How to Shift Your Focus Into the Present to Manage Fear—Including Your Fear of Falling

Author:Arno IlgnerPublish date:

Molly Mitchell takes the ride on the Roof Wall, Eldorado Canyon, Colorado.

Alton Richardson

Have you ever experienced being above your protection, gripped by hesitation and a fear of falling? Your friends “encourage” you by telling you to “Go for it” or that “You’ve got it.” But part of you knows better: It knows that your fear has meaning; it wants to protect you from danger. So do you listen to your friends and go for it, or do you listen to your fear and back off?

Motivation drives how you climb. It reveals what you value and impacts how you make decisions on the rock—and also informs the consequences of those decisions. For example, if you’re motivated to bypass your fear and avoid falling, then eventually, you’re likely to injure or traumatize yourself. Everyone falls, and if you haven’t learned to fall skillfully, a bad outcome might deepen your fear. This approach reflects a “Get ‘er done” motivation, or more specific to our sport, the old, misguided “Man up and go for it”—you try to move past your fear in order not to have to deal with it anymore. But such all-or-nothing thinking (all = “I send”; nothing = “I call for a take or don’t even try the route because I’m afraid of falling”) shifts your attention out of the present toward some imaginary future when you’ll no longer have to face your fear. However, in rock climbing, since we are almost always trying routes that are new to us—on which we might fall—this dilemma will re-present itself time and time again.

With this thinking, you’ll soon begin to perceive falling as stressful and fear inducing. Stress and fear are uncomfortable states, so we avoid them. However, something seems wrong about being motivated this way, about running away from what is integral to the sport. Instead, we need to approach fear as a teacher that actually helps us understand risk and manage stress. What’s needed is a shift in motivation, which you can accomplish by addressing, in order, the following six questions:

  1. Clarify your goal: Do you “get rid” of fear or embrace falling as a skill?
  2. Identify when to seek comfort: The future or the present?
  3. Clarify your relationship with stress and fear: Do you “get rid” of them or honor them as teachers?
  4. Decide how to engage: With all-or-nothing thinking or little steps?
  5. Address your ego: Do you tie your identity to the outcome, or do you separate the two?
  6. Elucidate who makes decisions: Your friends or you?

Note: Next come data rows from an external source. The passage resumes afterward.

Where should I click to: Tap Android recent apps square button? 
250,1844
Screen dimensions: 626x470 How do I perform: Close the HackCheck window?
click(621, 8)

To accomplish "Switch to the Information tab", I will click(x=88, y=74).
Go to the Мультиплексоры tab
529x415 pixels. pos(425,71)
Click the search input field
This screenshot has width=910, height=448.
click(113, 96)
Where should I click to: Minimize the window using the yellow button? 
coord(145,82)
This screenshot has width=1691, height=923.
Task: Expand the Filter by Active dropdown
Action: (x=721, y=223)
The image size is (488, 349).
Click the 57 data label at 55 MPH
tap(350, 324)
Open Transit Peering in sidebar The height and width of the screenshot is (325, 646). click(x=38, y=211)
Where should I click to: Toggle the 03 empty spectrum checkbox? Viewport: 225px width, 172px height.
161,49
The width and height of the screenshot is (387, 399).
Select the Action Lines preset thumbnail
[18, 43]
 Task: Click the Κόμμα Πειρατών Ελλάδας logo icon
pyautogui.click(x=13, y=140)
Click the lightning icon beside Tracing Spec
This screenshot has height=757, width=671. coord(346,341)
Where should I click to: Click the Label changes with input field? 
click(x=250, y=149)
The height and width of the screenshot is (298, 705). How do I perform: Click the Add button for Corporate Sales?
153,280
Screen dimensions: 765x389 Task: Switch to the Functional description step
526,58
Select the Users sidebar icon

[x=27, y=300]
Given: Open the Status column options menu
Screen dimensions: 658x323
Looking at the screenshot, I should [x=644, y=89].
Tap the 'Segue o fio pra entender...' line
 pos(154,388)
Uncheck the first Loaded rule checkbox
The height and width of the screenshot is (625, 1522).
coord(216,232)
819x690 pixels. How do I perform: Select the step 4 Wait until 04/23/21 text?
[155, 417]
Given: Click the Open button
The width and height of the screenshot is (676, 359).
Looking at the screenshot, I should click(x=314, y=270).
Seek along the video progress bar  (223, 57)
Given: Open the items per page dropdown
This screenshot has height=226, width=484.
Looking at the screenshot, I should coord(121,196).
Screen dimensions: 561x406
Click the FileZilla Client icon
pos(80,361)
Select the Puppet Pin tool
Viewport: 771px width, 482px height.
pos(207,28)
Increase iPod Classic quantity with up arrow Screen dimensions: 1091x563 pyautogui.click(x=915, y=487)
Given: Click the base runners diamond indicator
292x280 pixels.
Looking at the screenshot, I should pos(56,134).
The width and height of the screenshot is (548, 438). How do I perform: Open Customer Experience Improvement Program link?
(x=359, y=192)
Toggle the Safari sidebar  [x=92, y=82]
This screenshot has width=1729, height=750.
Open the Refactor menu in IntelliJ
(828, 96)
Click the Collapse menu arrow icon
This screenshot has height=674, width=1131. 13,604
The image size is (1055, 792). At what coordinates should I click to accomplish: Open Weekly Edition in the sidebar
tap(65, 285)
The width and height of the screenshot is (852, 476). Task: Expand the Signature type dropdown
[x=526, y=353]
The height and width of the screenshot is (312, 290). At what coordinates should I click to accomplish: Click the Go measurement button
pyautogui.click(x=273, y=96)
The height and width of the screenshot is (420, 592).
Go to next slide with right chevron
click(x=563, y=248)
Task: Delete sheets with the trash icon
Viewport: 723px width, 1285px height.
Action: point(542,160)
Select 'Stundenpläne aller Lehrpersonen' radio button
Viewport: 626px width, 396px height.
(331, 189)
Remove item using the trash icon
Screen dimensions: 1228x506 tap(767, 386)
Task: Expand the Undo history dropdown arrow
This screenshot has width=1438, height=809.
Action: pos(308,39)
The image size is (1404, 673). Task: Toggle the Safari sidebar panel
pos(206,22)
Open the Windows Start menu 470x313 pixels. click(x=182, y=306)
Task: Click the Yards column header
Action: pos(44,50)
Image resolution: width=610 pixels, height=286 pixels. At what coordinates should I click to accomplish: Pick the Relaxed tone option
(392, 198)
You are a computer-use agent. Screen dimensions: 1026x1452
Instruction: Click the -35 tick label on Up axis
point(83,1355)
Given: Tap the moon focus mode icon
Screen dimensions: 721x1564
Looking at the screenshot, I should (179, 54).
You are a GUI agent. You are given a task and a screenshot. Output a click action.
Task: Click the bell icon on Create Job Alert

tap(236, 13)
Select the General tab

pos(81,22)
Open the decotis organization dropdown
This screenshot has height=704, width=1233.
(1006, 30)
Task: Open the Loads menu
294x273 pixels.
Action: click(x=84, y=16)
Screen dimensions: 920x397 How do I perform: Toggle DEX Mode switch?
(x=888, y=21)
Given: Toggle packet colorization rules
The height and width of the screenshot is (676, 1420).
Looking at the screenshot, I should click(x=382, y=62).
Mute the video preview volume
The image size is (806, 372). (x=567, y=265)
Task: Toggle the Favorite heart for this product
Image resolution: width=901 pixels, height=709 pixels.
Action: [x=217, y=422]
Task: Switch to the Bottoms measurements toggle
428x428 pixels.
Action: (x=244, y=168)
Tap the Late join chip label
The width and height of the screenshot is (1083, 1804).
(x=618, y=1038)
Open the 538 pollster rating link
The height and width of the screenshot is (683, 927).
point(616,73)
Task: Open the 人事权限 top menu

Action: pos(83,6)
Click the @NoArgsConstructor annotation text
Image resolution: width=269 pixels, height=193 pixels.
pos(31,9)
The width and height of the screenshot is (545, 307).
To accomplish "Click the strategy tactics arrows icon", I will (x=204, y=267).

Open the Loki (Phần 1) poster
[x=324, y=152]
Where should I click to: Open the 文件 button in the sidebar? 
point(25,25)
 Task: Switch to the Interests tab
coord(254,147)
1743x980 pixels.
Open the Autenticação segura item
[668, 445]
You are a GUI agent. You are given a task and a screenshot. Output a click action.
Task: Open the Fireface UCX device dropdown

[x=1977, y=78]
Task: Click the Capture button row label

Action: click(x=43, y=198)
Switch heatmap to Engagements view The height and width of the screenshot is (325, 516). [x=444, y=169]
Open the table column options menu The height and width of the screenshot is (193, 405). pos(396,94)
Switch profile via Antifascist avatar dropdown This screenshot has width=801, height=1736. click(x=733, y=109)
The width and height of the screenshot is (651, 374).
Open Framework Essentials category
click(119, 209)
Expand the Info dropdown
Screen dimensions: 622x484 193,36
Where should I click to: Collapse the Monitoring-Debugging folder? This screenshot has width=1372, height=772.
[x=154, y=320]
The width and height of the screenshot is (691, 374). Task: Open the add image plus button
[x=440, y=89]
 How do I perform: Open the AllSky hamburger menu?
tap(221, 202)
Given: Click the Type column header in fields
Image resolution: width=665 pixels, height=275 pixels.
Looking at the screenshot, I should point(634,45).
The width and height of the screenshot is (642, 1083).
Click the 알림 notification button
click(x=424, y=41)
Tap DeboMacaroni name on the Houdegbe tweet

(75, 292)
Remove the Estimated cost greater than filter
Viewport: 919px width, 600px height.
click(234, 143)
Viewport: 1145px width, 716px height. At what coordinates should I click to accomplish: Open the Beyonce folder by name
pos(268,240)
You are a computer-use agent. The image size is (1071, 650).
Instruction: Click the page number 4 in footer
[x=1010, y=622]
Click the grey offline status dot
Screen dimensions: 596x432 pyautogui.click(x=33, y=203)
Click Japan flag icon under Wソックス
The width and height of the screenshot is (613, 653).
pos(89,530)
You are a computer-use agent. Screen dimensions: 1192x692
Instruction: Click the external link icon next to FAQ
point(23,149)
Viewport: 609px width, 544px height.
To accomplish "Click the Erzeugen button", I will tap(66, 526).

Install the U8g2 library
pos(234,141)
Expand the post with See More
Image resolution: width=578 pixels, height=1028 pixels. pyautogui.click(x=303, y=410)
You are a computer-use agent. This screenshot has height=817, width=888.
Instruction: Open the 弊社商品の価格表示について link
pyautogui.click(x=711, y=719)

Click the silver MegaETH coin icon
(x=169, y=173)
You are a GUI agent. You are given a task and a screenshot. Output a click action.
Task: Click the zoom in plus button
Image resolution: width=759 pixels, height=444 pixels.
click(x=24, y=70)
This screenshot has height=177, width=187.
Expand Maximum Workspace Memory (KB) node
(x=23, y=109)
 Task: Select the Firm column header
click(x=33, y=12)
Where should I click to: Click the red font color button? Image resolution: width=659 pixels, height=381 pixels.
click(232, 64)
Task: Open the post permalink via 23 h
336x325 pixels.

As you go through the list, note your answers. Any time you select the first option, you’re taking a “Get ‘er done” approach. Here, you react by switching into survival mode—fight-or-flight and all-or-nothing thinking. You’ll either fight through all of the risk and send without falling, or flee and do nothing. Ego feeds this whole process: It hopes you’ll succeed, which will prove that you’re a badass; or it’ll make excuses for you doing nothing, for walking away from the climb.

Overcome Your Fear of Falling

To learn how to incorporate falling as an essential skill, take our new online course Overcome Your Fear of Falling taught by Arno Ilgner, founder of The Warrior’s Way mental-training program and author of The Rock Warrior’s Way.

All that’s needed to take control of your fear and deal with the stress is to answer each of these six questions skillfully—choosing the second option in all six cases, which will switch you into a “Get focused” mentality. This is how we move from misplaced, macho thinking toward a healthier, more engaged approach.

The goal of “Get focused” motivation is to learn falling as a skill—to engage your stress and fear with curiosity, which in turn lets you take small, actionable steps, relying on how much fear and resistance you feel instead of feedback from your friends or ego. A small step into stress, such as taking incrementally larger falls off an intimidating crux, creates “some fear” and “some resistance,” which is fine. This resistance indicates that you’re not in your comfort zone anymore; you’re edging into the stress zone where learning occurs. But you’re also not in your panic zone where the fear is so overwhelming that you can no longer learn. Instead, you are in the driver’s seat, incorporating falling as a skill by identifying and taking small steps toward mastering it.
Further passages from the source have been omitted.